Across the tracks, separated by a manicured stretch of lawn, was the girls’ basketball team warming up. The collective attention of the boys' team was inevitably drawn there, and the air was filled with whoops, hollers, and joking comments as the girls made alluring, graceful moves on the polished court. Matthias's attention, the sharp sting of Mr. Elias's whistle notwithstanding, was undoubtedly focused there, admiring his crush with an unmistakable, fluffy-cheeked expression of adoration.
“Don’t try to deny it, man, it’s written all over your face like a bad algebra equation. She’s a pretty one, though, and quiet flexible to boot. A real natural on the court,” Isha pressed, grinning at the face-flushing Matthias, who tried in vain to deny the obvious.
“What are you talking about, man? I wasn’t staring at Laila. Don’t be ridiculous,” Matthias snapped back at Isha, trying to outpace him in a sudden burst of panicked energy that he couldn't possibly sustain.
Isha laughed, a genuine, booming sound, as he effortlessly stepped up his pace to match the lying Matthias. “Hey man, I never said who it was. I just said you were staring at her—which you were. See?”
Matthias's mouth snapped open in silent surprise. He'd walked right into that trap.

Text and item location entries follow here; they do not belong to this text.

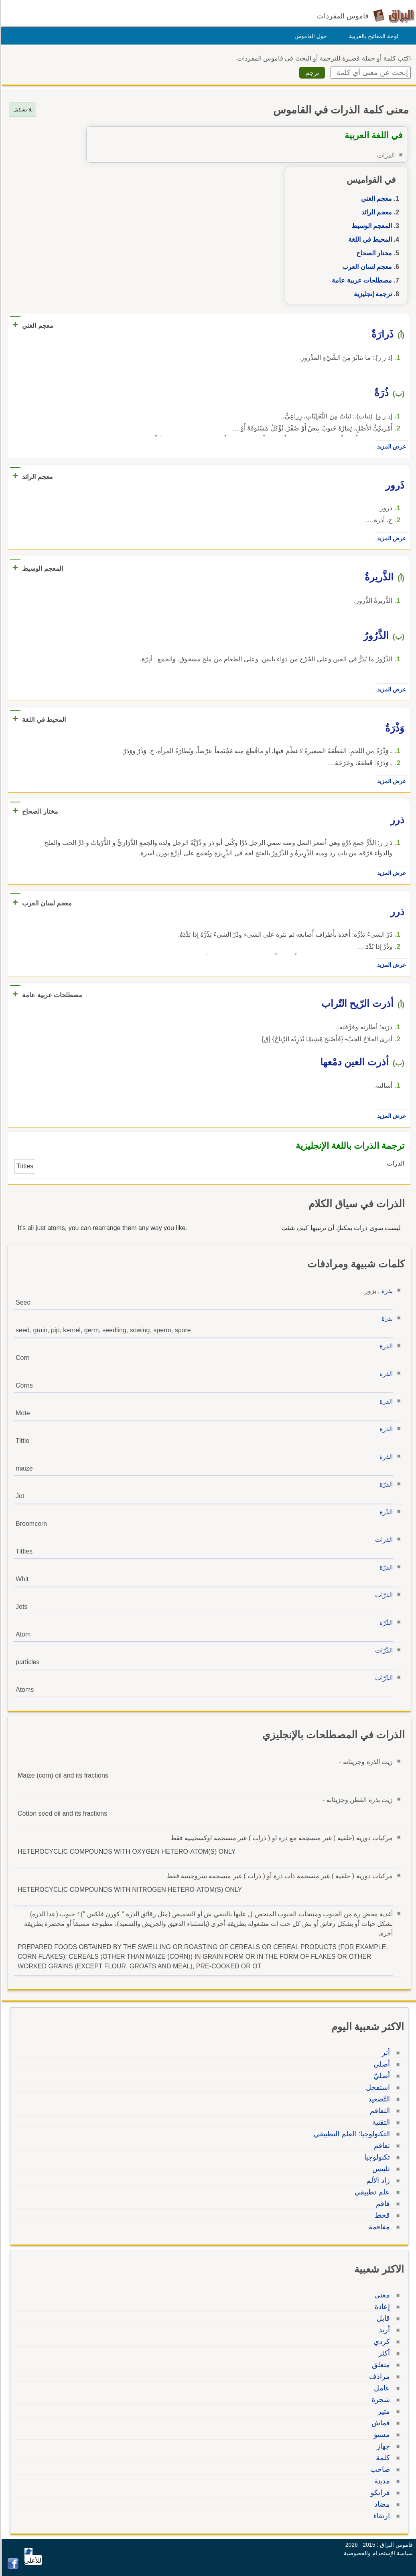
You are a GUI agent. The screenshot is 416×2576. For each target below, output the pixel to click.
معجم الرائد (375, 212)
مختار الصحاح (373, 253)
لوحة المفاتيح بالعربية (372, 36)
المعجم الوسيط (370, 225)
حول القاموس (309, 36)
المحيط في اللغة (369, 239)
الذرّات (383, 1595)
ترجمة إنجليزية (372, 294)
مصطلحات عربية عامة (361, 280)
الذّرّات (383, 1650)
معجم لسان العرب (366, 266)
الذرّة (385, 1484)
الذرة (385, 1346)
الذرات (383, 1539)
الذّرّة (385, 1622)
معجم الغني (375, 198)
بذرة (386, 1290)
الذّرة (385, 1512)
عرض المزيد (390, 446)
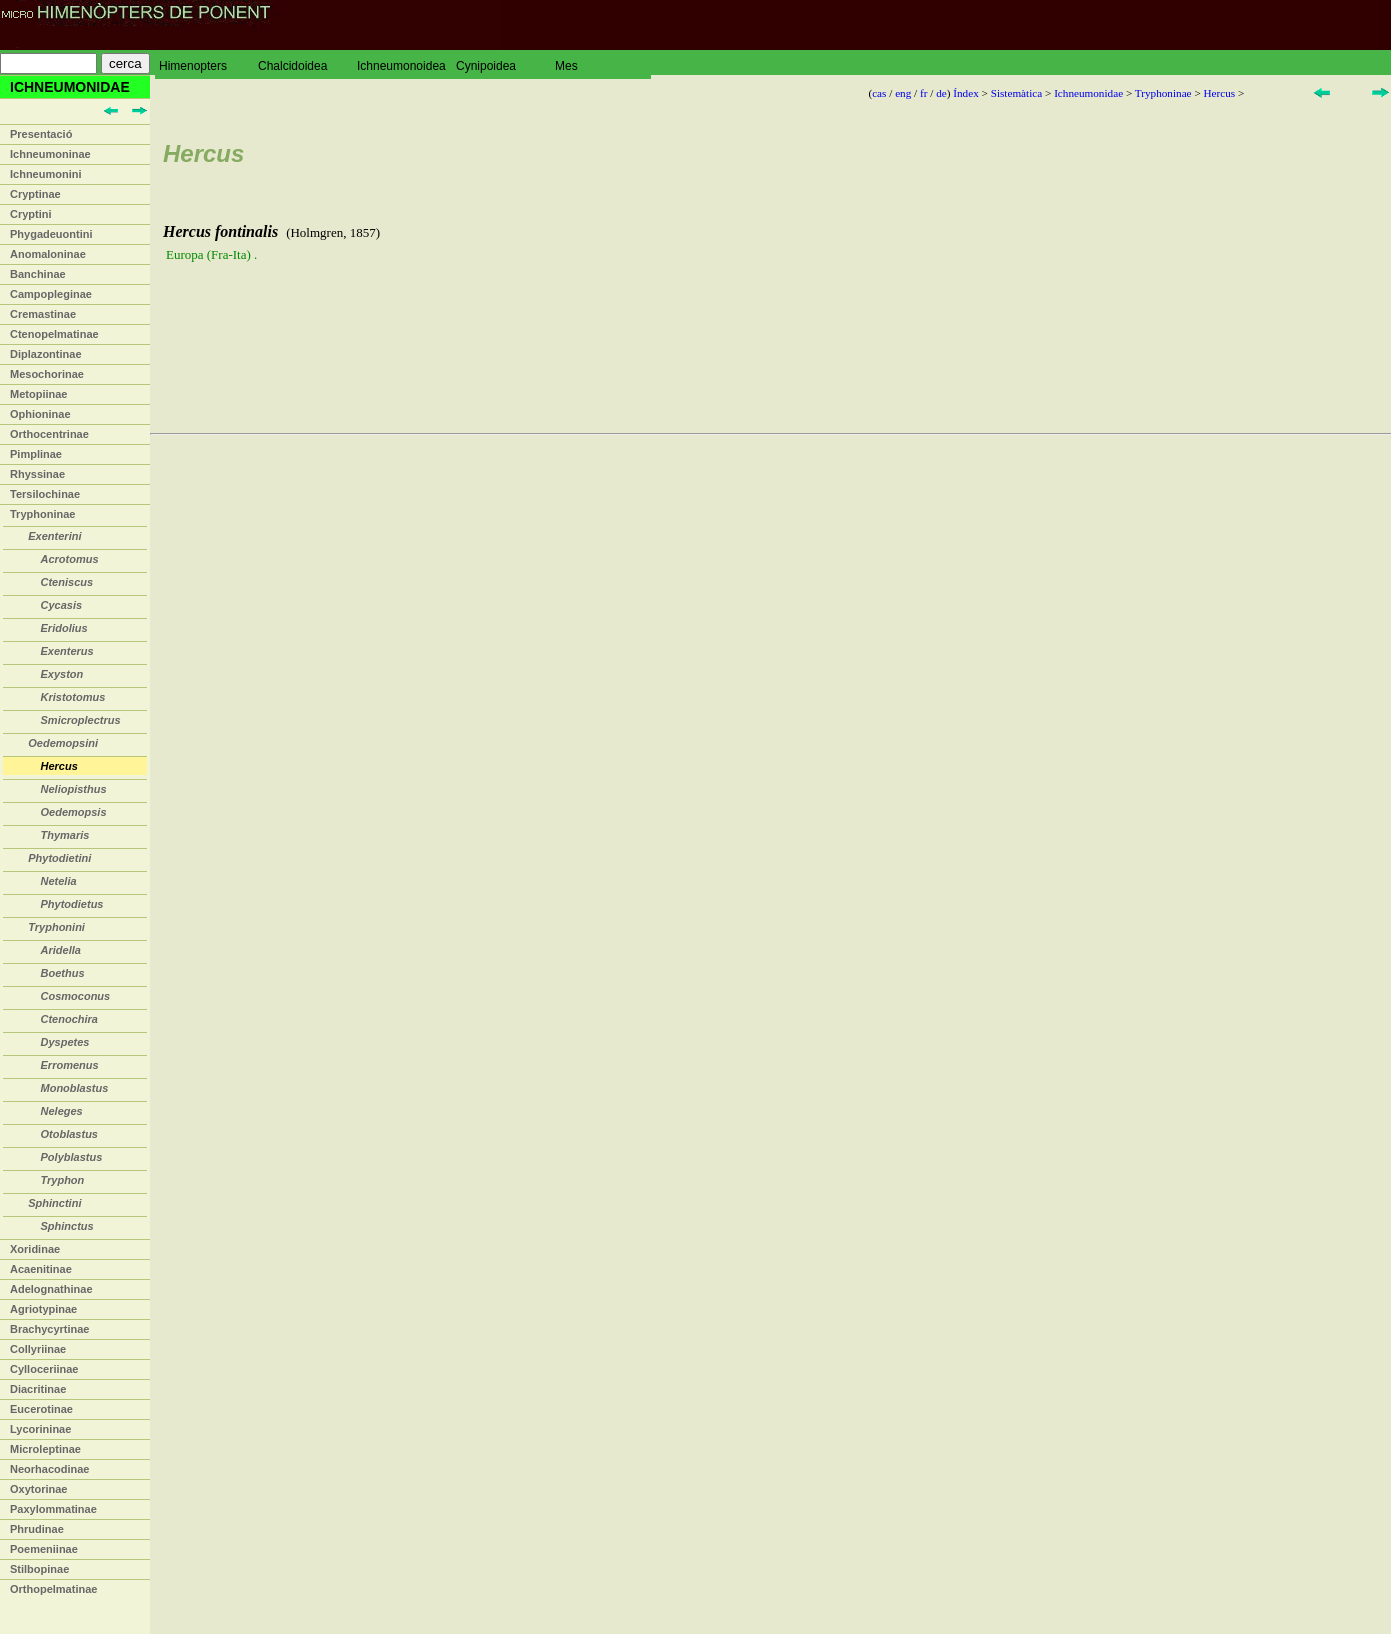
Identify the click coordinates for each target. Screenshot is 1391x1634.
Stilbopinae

Now he couldn't possibly hide the fact that he was obsessed with Laila, the girl who effortlessly commanded the attention of everyone in Lakewood.
“There’s no need to deny it,” Isha said, softening his tone, clapping him on the back. “I’m rooting for you, man. How about you make a move when we’re done training? Go talk to her, ask her about the calculus assignment, anything! What do you say?”
At this point, their obvious dawdling and loud conversation caught Mr. Elias’s eagle-like attention. The old coach’s whistle shrieked again, more forcefully this time, demanding immediate focus and discipline.
“Gerald! Mensah! On me! Twenty extra laps, starting now!”
Matthias groaned inwardly, his dream of even thinking about approaching Laila being forcefully postponed by the demand for immediate, grueling exertion.